La casa come metafora di intimità, calore e memoria sono la base del percorso evolutivo e artistico di Arturo. Sette stanze dal bagno alla camera da letto, una diegesi che sublima l’aspetto onirico, strizzando l’occhio alla favola.
L’elemento favolistico è tassello emblematico sulla scena e il dualismo fantasia/ realtà è affrontato concretamente sulla scena da Brachetti, che –come un novello Peter Pan- si scontra con la sua ombra (interpretata dall’artista Kevin Michael Moore). L’ombra spinge l’autore a mantenere i piedi ben saldi a terra e a non perdersi nei meandri dell’immaginazione, ma il trasformista non curante delle ammonizioni del suo “alter ego”, prosegue i suoi voli pindarici, anzi i suoi cambi pindarici, prendendo le sembianze in una frazione di secondo sia del Lupo che di Cappuccetto rosso, di Aladino e Peter Pan e infine di una spavalda Biancaneve.
Lo Spotify in carne e stoffa
La carrellata di personaggi interpretata da Brachetti approda anche alla musica, uno spotify in “carne e stoffa”. Dalla playlist prendono vita un’esilarante Madonna anni ’80 con i seni rotanti, una spregiudicata Beyoncè che balla sulle note di “Single ladies” e un Micheal Jackson da thriller. Luci stroboscopiche, fumo e balletti condensati di ironia e divertimento non lasciano possibilità allo spettatore, se non quella di seguire a tempo di musica l’esibizione.

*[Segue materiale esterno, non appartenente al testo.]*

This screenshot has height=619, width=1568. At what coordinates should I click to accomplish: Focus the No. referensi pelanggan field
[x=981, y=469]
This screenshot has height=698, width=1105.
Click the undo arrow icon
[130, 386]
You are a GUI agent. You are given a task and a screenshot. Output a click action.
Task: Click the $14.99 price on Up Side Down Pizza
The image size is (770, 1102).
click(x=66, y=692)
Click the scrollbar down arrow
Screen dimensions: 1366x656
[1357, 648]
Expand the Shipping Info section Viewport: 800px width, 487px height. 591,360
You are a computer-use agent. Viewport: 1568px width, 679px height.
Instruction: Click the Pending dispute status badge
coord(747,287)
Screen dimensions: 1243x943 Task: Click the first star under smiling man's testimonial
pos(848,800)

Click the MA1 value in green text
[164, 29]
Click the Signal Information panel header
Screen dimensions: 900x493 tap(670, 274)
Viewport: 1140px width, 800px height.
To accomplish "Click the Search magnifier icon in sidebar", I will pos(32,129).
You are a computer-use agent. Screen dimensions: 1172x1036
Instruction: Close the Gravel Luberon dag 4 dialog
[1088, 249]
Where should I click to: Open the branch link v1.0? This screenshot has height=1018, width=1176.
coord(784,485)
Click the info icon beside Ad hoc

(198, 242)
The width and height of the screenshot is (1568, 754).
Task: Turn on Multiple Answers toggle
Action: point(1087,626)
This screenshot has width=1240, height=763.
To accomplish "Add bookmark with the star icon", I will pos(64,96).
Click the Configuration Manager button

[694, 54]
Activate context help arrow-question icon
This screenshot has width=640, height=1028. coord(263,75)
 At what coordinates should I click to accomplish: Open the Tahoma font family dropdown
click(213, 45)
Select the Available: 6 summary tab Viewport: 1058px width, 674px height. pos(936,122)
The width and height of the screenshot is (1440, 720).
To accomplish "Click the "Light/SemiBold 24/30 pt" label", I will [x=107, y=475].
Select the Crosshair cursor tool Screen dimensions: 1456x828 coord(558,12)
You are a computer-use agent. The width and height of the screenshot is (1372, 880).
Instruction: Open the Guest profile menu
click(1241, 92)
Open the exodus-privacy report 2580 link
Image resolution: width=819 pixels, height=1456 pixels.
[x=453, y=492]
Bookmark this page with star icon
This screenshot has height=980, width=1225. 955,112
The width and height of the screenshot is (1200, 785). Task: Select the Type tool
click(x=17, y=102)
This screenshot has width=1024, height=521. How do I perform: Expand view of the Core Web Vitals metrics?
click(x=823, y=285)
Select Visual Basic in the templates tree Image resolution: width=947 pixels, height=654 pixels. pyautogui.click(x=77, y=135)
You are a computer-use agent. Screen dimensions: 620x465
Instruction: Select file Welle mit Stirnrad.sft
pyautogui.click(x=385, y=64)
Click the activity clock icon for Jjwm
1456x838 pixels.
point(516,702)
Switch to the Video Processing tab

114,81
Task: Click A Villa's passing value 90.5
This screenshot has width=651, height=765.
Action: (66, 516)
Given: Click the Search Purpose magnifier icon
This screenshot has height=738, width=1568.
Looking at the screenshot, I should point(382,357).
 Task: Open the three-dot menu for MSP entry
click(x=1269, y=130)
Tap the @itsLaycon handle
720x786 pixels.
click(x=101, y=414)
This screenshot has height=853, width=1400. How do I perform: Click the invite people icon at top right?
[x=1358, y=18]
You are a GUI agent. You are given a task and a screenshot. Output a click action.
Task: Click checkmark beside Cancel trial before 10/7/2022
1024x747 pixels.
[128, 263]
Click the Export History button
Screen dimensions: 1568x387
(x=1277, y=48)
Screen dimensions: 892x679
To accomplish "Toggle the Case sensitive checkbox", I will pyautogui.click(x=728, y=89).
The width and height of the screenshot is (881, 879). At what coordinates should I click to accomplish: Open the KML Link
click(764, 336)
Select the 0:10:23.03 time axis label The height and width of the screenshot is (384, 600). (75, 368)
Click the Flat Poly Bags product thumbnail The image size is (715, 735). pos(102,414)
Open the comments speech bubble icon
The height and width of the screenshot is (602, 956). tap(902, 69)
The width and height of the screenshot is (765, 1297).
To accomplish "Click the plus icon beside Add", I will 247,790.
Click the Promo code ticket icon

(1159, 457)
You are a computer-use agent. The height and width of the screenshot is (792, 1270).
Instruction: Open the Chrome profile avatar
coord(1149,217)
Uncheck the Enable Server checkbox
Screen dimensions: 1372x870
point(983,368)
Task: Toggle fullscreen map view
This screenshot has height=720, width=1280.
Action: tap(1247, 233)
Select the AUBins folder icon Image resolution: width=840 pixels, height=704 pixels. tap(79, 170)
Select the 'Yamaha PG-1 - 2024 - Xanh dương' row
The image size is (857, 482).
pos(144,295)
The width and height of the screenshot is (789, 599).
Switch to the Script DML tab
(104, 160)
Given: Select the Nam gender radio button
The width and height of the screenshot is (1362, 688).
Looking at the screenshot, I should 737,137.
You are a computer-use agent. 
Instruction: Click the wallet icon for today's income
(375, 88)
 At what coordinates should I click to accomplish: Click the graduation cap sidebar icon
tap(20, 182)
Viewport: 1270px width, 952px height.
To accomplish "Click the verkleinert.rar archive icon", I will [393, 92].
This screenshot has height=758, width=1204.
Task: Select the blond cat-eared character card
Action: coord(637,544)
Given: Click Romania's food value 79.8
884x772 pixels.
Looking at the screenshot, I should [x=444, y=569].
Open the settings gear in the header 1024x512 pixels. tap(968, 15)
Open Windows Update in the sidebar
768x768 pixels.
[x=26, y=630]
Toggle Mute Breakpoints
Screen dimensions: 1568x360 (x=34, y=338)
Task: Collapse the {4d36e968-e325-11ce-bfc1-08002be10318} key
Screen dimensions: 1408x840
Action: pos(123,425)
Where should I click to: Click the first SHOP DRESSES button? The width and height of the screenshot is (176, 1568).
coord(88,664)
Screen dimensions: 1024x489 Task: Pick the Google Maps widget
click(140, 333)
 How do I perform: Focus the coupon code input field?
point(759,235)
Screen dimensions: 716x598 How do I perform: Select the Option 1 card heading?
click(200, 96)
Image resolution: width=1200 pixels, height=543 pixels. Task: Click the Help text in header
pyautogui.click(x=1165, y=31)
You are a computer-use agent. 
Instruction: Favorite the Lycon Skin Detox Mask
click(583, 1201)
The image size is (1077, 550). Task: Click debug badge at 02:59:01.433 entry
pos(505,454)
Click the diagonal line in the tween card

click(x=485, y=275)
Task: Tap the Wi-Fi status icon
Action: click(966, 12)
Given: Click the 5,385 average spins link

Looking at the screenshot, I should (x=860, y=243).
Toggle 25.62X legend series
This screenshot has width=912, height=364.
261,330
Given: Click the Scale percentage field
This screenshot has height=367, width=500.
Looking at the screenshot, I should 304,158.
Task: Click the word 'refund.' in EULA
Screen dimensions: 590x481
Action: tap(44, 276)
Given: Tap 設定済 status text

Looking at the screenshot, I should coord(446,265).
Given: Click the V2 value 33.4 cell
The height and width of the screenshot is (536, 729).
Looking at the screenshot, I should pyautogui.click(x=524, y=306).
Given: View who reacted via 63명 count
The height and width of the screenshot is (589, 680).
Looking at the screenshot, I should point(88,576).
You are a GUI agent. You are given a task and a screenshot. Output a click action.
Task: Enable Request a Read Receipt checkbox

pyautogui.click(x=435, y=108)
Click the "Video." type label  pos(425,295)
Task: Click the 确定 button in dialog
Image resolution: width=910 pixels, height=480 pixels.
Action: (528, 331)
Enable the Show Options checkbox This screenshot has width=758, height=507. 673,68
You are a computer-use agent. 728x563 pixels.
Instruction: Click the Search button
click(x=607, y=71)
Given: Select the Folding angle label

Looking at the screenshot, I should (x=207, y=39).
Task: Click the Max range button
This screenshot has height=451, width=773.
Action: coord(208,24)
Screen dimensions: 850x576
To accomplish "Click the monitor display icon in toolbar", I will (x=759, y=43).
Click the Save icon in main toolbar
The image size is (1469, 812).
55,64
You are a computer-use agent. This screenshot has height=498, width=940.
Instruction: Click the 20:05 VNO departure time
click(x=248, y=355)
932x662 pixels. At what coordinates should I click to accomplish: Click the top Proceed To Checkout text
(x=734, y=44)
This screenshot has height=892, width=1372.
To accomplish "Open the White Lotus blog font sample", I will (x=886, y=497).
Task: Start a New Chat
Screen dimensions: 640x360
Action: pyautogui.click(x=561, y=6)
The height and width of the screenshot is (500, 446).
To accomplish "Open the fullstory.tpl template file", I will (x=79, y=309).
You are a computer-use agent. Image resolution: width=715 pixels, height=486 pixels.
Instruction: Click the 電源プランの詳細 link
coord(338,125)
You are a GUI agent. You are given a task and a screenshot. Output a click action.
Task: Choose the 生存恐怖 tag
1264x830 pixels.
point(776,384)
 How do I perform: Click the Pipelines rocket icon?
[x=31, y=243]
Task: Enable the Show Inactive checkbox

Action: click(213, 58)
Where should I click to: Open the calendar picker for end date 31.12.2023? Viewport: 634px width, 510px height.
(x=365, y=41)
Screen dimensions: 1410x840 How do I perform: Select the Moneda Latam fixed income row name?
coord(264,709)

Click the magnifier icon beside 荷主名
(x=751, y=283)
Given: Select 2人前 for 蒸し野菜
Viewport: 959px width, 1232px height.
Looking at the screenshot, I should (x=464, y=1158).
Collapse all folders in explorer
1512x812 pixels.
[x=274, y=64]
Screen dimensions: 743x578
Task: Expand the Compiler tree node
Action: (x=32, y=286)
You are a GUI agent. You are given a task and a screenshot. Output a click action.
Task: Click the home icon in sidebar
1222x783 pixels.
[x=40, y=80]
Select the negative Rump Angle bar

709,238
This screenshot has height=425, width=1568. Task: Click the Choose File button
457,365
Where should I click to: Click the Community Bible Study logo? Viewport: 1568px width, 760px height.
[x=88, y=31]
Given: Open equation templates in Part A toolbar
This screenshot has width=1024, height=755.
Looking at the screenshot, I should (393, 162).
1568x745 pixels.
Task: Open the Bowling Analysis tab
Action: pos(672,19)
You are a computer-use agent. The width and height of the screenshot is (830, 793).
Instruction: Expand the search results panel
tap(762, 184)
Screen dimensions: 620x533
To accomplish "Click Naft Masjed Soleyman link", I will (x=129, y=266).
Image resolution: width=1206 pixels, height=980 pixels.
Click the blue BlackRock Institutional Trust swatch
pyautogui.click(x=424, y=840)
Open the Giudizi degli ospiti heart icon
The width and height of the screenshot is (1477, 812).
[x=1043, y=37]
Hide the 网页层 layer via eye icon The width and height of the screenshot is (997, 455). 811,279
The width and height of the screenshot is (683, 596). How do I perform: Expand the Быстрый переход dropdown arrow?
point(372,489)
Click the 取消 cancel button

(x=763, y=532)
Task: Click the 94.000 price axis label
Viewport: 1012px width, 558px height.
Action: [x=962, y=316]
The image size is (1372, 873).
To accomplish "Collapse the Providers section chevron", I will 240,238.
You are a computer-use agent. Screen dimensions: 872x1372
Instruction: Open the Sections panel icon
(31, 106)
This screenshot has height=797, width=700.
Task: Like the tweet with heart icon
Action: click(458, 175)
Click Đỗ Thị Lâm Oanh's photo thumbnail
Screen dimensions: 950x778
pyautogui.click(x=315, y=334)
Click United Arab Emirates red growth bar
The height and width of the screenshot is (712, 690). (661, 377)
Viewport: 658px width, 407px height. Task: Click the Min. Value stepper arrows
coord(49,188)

Ombre cinesi e disegni sulla sabbia
Il talento di Brachetti è avvolgente e non si racchiude nel singolo sintagma dei suoi eccezionali cambi d’abito. L’artista torinese palesa una virtuosismo eclatante con le sue mani, che sciorinano una pletora di animali in chiaro scuro con la nobile arte delle ombre cinesi. Un segugio dal naso di pollice e un elefante gagliardo mentre si abbevera, conigli intenti ad accoppiarsi, oche e felini, il tutto condensato da versi onomatopeici, come se lo spettatore fosse intento a deliziarsi davanti ad una puntata speciale del National Geographic.
L’arte come concetto olistico si manifesta lungo gli angoli di un tavolo in cui, con una manciata di sabbia, Brachetti crea bozzetti con paesaggi dapprima assolati e poi plumbei e autoritratti goliardici nel breve giro di pochi secondi.
Restare bambini e il solo modo per affrontare l’età adulta
Il messaggio di Arturo Brachetti è evidente nel modo in cui affronta la sua ombra nei quasi 90 minuti si spettacolo: conservare l’immaginazione e la fantasia dell’io fanciullesco è fondamentale per vivere la vita con leggerezza e gioia. Leggeri e gioiosi come bambini si sentono gli spettatori mentre osservano a bocca aperta uno show che si misura in sogni.